One of the coma patients at the hospital keeps waking up to have a full-blown conversation with her dead sister, and Dr Amira Hussein is no closer to finding a diagnosis.
Something is very wrong at this hospital. Owen hasn’t seen anybody else walking around, yet the staff car park is full to bursting. The other wards seem to be unusually quiet as well. Then there’s Amira: someone he has been friends with since university, and who appears to have regressed to the way she was when they first met…
◆ The Memory Cheats
Spores were beings that extracted the memories of an individual from two hosts, becoming a replica of a real person before embarking on their own lives. The hosts would lose their memories before falling comatose and, eventually, dying.
To this end, the Spores descended on the Queen Victoria Hospital, with one taking on the form of Dr Amira Hussein using the memories of Amira’s mother.

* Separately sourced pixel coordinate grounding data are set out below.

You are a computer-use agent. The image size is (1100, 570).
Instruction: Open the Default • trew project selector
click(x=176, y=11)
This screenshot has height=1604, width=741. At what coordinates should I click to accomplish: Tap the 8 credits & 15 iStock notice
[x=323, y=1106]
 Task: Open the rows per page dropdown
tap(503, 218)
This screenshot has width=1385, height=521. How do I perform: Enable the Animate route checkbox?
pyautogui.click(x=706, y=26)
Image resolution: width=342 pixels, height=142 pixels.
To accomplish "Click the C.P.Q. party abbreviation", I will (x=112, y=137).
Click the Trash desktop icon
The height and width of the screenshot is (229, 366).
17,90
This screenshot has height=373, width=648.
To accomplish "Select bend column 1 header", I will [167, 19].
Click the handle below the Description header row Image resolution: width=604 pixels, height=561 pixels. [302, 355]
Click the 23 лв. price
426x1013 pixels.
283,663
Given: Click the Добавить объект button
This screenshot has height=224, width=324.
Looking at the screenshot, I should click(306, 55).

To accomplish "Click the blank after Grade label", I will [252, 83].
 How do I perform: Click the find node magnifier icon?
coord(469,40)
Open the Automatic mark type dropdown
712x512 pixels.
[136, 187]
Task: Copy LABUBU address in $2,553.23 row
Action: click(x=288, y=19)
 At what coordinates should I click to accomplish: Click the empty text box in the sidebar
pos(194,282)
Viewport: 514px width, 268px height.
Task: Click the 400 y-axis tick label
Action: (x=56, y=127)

To complete the process, she summoned Owen, who realised what was happening and used a mind-reading device to cut off his delta waves, stopping “Amira”.
Certainly an interesting concept for a villain, especially if they take on the image of someone deceased. The realisation that your friend is long since dead, and this mental parasite has assumed their identity. That’s a horrifying thought.
◆ Sound Design
Everybody appears to have vanished from the Queen Victoria Hospital, despite the staff car park being absolutely packed. This means that all is pretty quiet on the sound design front, aside from the bleeping of ECG monitors.
◆ Conclusion
“I was always my mother’s daughter, and now I’m yours too.”
A coma patient keeps waking up to have a full-blown conversation with her dead sister, and Dr Amira Hussein is no closer to finding a diagnosis. Owen arrives to help out his old university mate, but he soon realises that nearly everyone in the hospital is either dead or in a vegetative state. Just what is going on here?
The expectation is that Owen-centric stories will be incredibly graphic and morally grey, but Grace Knight offers us something different with her debut Torchwood script.
The writing for our broken medic is simply fantastic. This episode takes place only eighteen months into Owen’s Torchwood career, and he is still very much reeling from the death of his fiancée. Burn Gorman also delivers one of his finest performances on audio, and he has great on-air chemistry with Maya Saroya.
Featuring a mystery that beautifully unfolds as the story progresses, ‘Iceberg’ was genuinely quite phenomenal. I look forward to seeing Knight’s name on a future Torchwood release.